**Required action**
Return the following from the records below: each line, word for word, starting with the line that contains "You are a computer-use agent. Image" and going on through the line that contains "The height and width of the screenshot is (778, 1568).", with nothing outside that range.

===== Supplied data

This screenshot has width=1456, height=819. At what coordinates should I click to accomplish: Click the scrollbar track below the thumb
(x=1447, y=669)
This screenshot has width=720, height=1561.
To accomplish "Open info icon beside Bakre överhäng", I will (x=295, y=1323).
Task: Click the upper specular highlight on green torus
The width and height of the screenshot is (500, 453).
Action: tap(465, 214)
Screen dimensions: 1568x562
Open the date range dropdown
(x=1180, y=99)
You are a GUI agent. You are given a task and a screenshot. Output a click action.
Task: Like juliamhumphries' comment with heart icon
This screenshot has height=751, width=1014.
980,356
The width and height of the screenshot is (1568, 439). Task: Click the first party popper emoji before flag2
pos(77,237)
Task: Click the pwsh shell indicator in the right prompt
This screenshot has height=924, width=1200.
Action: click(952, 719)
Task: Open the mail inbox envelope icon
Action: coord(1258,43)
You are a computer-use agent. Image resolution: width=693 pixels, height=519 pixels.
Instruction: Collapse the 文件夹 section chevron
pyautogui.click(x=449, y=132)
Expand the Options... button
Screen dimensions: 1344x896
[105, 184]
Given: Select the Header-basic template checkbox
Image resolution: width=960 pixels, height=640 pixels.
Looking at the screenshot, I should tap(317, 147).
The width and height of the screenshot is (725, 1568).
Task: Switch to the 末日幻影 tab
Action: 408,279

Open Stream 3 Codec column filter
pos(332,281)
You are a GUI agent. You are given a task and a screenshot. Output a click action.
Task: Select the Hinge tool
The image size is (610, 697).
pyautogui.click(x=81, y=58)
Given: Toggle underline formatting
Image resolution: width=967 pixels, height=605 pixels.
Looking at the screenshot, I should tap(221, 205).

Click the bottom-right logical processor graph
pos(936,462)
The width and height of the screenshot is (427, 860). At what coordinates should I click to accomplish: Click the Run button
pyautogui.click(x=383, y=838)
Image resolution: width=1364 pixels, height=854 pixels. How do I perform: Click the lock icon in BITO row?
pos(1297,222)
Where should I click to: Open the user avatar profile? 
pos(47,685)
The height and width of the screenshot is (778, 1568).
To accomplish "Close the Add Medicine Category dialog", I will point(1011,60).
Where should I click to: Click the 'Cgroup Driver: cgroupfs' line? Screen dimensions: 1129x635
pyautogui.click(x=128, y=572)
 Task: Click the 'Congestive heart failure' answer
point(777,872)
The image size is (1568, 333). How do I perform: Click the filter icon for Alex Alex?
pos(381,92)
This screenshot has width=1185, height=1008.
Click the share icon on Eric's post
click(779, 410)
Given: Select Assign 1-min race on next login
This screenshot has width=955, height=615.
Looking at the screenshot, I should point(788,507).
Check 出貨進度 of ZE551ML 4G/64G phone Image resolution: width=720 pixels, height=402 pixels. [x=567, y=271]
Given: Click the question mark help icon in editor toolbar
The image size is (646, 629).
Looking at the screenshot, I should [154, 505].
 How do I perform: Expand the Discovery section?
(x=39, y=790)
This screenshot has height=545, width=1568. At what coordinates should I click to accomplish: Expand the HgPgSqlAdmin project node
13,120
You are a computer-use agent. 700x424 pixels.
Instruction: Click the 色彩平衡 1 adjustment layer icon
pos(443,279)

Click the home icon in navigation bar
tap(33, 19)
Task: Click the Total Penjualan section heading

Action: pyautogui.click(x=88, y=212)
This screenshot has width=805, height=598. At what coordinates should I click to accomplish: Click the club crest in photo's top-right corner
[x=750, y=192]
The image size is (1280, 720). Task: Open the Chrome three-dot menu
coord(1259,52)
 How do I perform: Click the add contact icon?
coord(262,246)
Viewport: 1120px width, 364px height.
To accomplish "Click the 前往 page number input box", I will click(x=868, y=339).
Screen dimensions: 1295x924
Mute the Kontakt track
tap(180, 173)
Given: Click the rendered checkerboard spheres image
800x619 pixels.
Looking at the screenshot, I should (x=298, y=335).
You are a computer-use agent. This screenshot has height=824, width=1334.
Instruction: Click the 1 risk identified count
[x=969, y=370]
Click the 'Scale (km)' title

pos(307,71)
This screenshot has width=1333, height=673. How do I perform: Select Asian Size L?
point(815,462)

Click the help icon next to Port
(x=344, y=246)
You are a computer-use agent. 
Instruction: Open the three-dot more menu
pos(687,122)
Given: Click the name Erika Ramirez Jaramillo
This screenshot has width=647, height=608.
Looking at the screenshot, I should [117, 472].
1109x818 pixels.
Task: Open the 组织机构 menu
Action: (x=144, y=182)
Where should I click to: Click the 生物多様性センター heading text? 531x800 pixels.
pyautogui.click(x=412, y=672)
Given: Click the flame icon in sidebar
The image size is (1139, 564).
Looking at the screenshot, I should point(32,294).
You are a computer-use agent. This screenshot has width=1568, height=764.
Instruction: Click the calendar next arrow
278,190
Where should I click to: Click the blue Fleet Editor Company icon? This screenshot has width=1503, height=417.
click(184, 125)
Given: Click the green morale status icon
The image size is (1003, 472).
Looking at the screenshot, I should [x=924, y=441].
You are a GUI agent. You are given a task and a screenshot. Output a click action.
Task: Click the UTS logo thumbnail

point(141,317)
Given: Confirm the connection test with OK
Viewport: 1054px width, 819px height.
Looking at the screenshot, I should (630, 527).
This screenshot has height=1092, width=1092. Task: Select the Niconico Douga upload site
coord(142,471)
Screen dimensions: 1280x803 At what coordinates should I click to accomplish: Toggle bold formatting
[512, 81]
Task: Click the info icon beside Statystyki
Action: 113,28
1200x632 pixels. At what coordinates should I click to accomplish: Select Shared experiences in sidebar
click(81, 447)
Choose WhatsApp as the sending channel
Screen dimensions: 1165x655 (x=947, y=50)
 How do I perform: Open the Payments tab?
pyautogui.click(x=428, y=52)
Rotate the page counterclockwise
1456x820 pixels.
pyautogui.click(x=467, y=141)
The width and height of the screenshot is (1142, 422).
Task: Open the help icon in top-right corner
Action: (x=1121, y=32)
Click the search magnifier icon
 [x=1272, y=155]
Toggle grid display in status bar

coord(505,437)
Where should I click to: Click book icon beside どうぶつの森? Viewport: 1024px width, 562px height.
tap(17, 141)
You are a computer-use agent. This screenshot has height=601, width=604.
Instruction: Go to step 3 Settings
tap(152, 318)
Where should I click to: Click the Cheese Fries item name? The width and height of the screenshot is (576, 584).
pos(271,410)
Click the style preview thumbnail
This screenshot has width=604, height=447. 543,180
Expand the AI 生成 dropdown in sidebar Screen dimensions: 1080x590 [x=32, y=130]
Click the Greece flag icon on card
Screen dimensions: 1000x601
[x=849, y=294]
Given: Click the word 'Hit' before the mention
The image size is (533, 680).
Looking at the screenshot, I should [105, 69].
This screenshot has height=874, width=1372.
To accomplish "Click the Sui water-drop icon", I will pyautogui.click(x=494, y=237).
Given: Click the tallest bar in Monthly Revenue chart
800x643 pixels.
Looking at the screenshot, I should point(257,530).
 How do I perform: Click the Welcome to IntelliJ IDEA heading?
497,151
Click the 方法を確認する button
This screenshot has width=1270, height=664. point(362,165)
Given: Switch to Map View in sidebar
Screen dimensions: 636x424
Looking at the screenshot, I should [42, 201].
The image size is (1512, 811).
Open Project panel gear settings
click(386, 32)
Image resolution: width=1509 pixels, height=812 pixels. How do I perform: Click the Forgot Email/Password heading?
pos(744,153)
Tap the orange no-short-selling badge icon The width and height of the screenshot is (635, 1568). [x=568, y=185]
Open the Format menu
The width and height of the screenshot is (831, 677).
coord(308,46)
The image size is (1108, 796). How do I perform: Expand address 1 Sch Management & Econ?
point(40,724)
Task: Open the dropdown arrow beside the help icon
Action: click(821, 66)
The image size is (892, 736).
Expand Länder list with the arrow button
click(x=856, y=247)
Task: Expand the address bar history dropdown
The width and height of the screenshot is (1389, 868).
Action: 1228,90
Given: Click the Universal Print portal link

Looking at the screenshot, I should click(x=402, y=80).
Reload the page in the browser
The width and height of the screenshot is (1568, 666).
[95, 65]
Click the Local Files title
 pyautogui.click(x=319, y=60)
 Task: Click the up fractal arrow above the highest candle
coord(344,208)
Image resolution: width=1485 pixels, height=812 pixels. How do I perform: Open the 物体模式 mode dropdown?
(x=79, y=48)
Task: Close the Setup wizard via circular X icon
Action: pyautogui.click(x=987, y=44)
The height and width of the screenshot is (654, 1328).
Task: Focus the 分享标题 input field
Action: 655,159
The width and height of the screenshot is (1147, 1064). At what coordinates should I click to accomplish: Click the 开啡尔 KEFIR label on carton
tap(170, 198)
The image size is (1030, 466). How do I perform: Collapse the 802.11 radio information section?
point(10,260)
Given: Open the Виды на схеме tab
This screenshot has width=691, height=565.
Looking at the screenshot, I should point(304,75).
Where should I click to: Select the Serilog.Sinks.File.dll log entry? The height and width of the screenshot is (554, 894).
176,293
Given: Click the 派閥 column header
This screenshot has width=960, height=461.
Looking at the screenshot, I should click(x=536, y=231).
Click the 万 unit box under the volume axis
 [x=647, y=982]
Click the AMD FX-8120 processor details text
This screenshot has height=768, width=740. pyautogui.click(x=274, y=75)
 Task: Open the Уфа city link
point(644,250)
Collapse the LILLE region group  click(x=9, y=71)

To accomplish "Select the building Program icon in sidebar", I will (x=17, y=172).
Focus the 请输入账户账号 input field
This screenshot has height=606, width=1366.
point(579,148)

==========

**Your solution**
You are a computer-use agent. Image resolution: width=693 pixels, height=519 pixels.
Instruction: Collapse the 文件夹 section chevron
pyautogui.click(x=449, y=132)
Expand the Options... button
Screen dimensions: 1344x896
[105, 184]
Given: Select the Header-basic template checkbox
Image resolution: width=960 pixels, height=640 pixels.
Looking at the screenshot, I should tap(317, 147).
The width and height of the screenshot is (725, 1568).
Task: Switch to the 末日幻影 tab
Action: 408,279

Open Stream 3 Codec column filter
pos(332,281)
You are a GUI agent. You are given a task and a screenshot. Output a click action.
Task: Select the Hinge tool
The image size is (610, 697).
pyautogui.click(x=81, y=58)
Given: Toggle underline formatting
Image resolution: width=967 pixels, height=605 pixels.
Looking at the screenshot, I should tap(221, 205).

Click the bottom-right logical processor graph
pos(936,462)
The width and height of the screenshot is (427, 860). At what coordinates should I click to accomplish: Click the Run button
pyautogui.click(x=383, y=838)
Image resolution: width=1364 pixels, height=854 pixels. How do I perform: Click the lock icon in BITO row?
pos(1297,222)
Where should I click to: Open the user avatar profile? 
pos(47,685)
The height and width of the screenshot is (778, 1568).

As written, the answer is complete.